None of the patients had complications. Conclusion: The majority of very elderly FOBT-positive patients without visible blood in the stool had no abnormalities or low-grade adenoma when the polyp was small, showing that advanced colon cancer was relatively rare. Considering their advanced age, colon polyps are unlikely to Talazoparib progress rapidly to cancer in very elderly patients. Thus, instead of offering colonoscopy to all very elderly FOBT-positive patients, non-invasive

abdominal computed tomography may be useful to select those with suspected advanced colon cancer for further examination by colonoscopy. Key Word(s): 1. very elderly patient; 2. FOBT-positive; 3. colonoscopy Presenting Author: HONGJIE ZHANG Additional Authors: XIUFANG CUI Corresponding Author: HONGJIE ZHANG Affiliations: Jiangsu People Hospital Objective: The present study was designed to investigate the effect of GLP-1 analogue exendin-4 on visceral hypersensitivity in rat model, and its possible regulation on SERT expression and 5-HT reuptake. Methods: Neonatal male Sprague-Dawley rats received intra-colonic injection of 0.5% acetic acid. Visceral sensation was determined

by assessing RAD001 mouse abdominal withdrawal reflex (AWR) and electromyography (EMG) activity. Exendin-4 with doses of (1, 5, and 10 μg/kg) was administered by intra-peritoneal injection. SERT expression was detected by quantitative PCR (qRT-PCR)

and Western blotting. SERT function was determined by tritiated 5-HT reuptake experiment in IEC-6 cells. Forskolin, protein kinase A (PKA) inhibitors (H89) or adenylyl cyclase inhibitor (SQ22536) was used to investigate the GLP-1/ cAMP/PKA signaling pathway. Results: Neonatal acetic acid (AA) PtdIns(3,4)P2 intra-colonic treatment presented hypersensitivity to CRD in adult rats compared with controls. High levels of 5-HT were detected in plasma and colonic tissues in AA-treated rats (P < 0.05). Stimulated with exendin-4 at 10 μg/kg could reduce visceral sensation. The expressions of SERT reduced in colon of the AA-treated rats, and increased after treatment with exendin-4. The expressions of SERT up-regulated and 5-HT reuptake function enhanced in IEC-6 cells after treatment with exendin-4 in dose- and time-dependently manner. The former effect was abolished by pre-treatment with exendin-9, SQ22536 and H89. Exendin-4 and forskolin increased PKA activity in IEC-6 cells. Conclusion: Exendin-4, a GLP-1 analogue, can attenuate hyperalgesia in rats with neonatal colon sensitivity by up-regulating SERT expression and 5-HT reuptake, and its effect may involve in cAMP/PKA signaling pathway. Key Word(s): 1. irritable bowel syndrome; 2. glucagon-like peptide-1; 3. serotonin transporter Presenting Author: MURDANI ABDULLAH Additional Authors: D. MAKMUN, U.MAIMUNAH, ARLES, KUSNANTO, S.MIRO, SUYATA, NENENG, MARCELLUS S.

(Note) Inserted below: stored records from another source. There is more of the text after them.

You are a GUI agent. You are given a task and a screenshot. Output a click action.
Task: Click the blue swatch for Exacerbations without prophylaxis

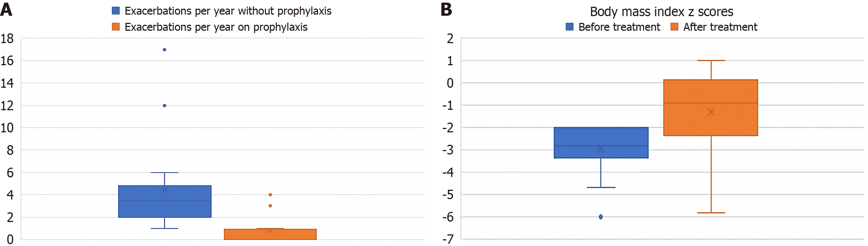tap(116, 11)
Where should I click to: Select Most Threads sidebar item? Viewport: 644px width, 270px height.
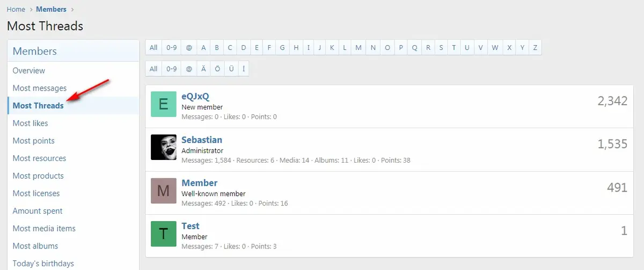pos(38,106)
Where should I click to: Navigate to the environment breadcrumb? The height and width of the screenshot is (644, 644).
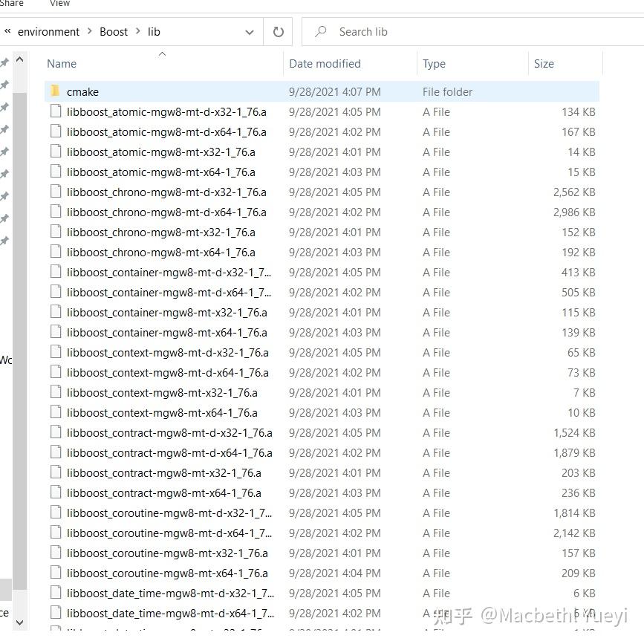[x=48, y=31]
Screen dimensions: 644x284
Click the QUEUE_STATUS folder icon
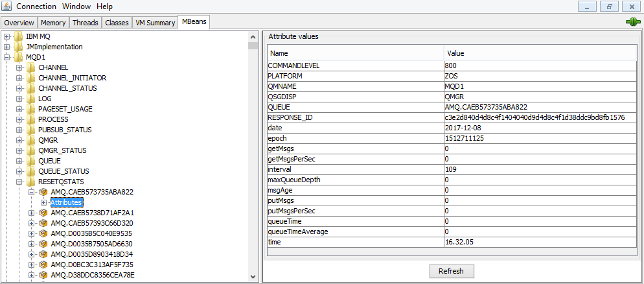click(31, 171)
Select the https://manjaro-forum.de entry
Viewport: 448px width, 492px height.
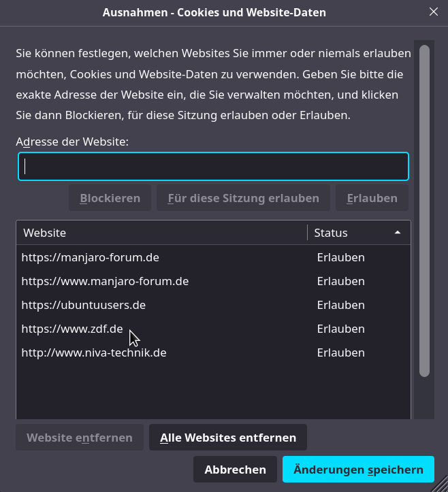(x=91, y=257)
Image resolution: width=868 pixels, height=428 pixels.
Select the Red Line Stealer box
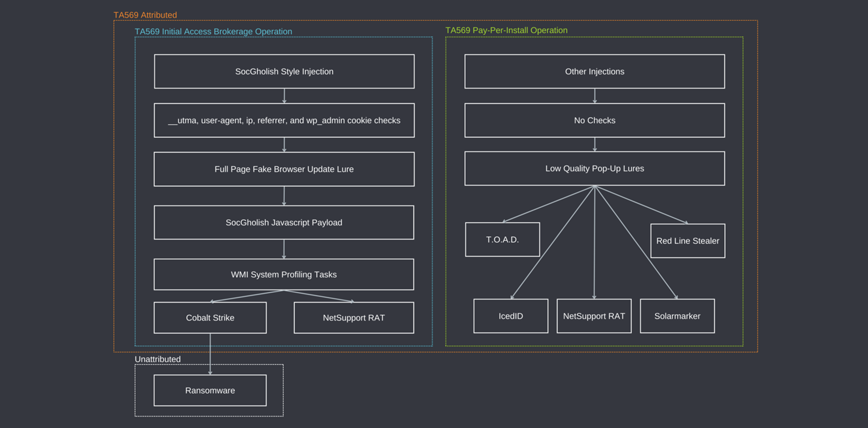pos(688,241)
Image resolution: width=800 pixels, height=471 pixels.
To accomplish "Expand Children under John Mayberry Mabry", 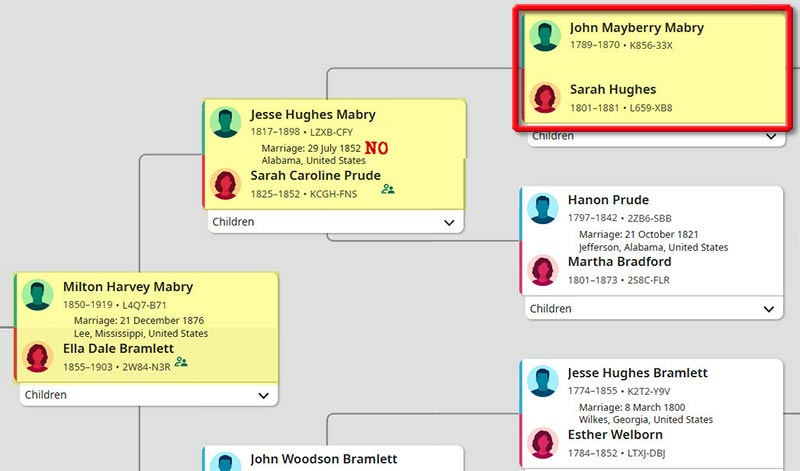I will (x=769, y=136).
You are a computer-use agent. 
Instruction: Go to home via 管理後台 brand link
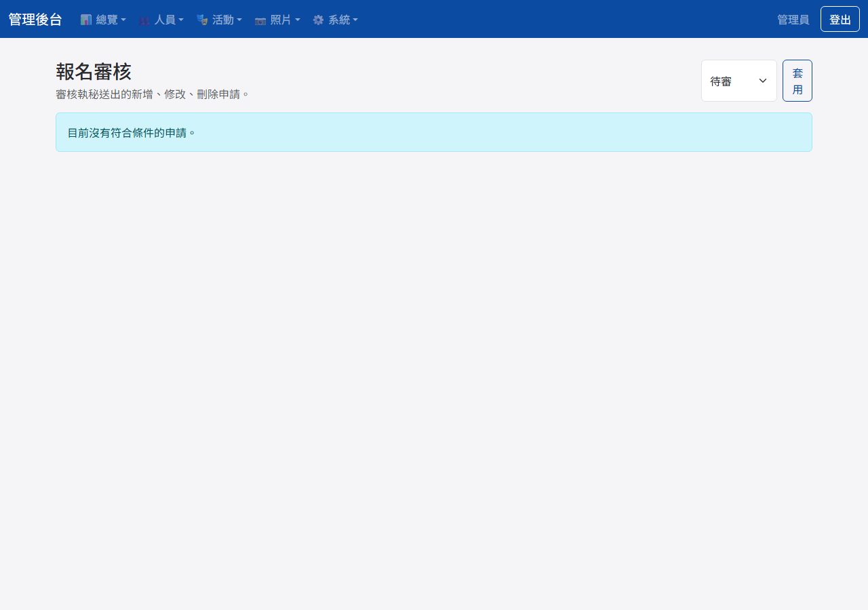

5) and a pronounced reduction of Mttp and ApoB mRNA expression levels (Fig. 3B). Furthermore, we could show that key players in hepatic TG formation, such as Agpat9 (Gpat3) and Agpat3 (Lpaat), were up-regulated exclusively in ATGL KO TM-challenged mice (Fig. 5), suggesting that SB203580 order TG formation could have a protective role against hepatic ER stress (Fig. 8). Increased accumulation of hepatic lipids in ATGL KO mice 48 hours after TM injection is consistent with this hypothesis. Through FA profiling, we could further demonstrate that ATGL KO mice had higher levels of total

hepatic OA-an “antilipotoxic” monounsaturated FA-independent of TM treatment, whereas untreated as well as treated WT mice contained more total hepatic PA than OA (Fig. 6A,B). Moreover, the high serum levels of free PA that were observed in the WT TM-challenged mice (Supporting Fig. 6) are consistent with higher hepatic PA levels in these mice. Listenberger et al.6 and our in vitro studies (Fig. 7) showed that (at least

an equal concentration of) OA (related selleck screening library to PA concentration) is able to protect against PA-induced toxicity. Together, these factors suggest that the higher concentration of total OA in the ATGL KO mice, compared to total PA concentration, could be able to rescue these mice from PA-induced hepatic ER stress. In addition, the low levels of free hepatic LA (Supporting Table 1), which has a proinflammatory effect, in ATGL KO TM mice, compared to treated WT mice, are further in line with protection against inflammation, as reflected by reduced levels of respective mRNA markers (e.g., Tnfα and

iNOS; Fig. 2B). The increase in OA after TM injection in ATGL KO mice (Fig. 6A) was unexpected, because Scd1, the central enzyme in PA, and stearate desaturation to monounsaturated Protein kinase N1 FA,35 was down-regulated during ER stress (Fig. 6C). OA is the preferential substrate for glycerol esterification, TG synthesis, and lipid-droplet formation in the liver. Therefore, liver OA accumulation could be a consequence of ATGL deficiency.36 This concept is supported by the low PA/OA ratio found in ATGL KO mice at baseline (Fig. 6B). ATGL may be specific for the release of certain FA species, including OA.36 We propose that cellular OA concentrations are determined by a cycle of TG hydrolysis and reesterification to TG, and that ATGL is required to release OA from the TG pool. Future studies will have to address the preference of ATGL for various FAs during hydrolysis. Because our mouse model systemically lacks ATGL, it is difficult to differentiate from the in vivo findings whether ATGL deficiency in WAT or liver or both provided the protection against TM-induced hepatic ER stress. On the one hand, lack of ATGL in WAT reduces the FA flux from WAT to the liver,25 therefore lowering the amount of FA entering the liver.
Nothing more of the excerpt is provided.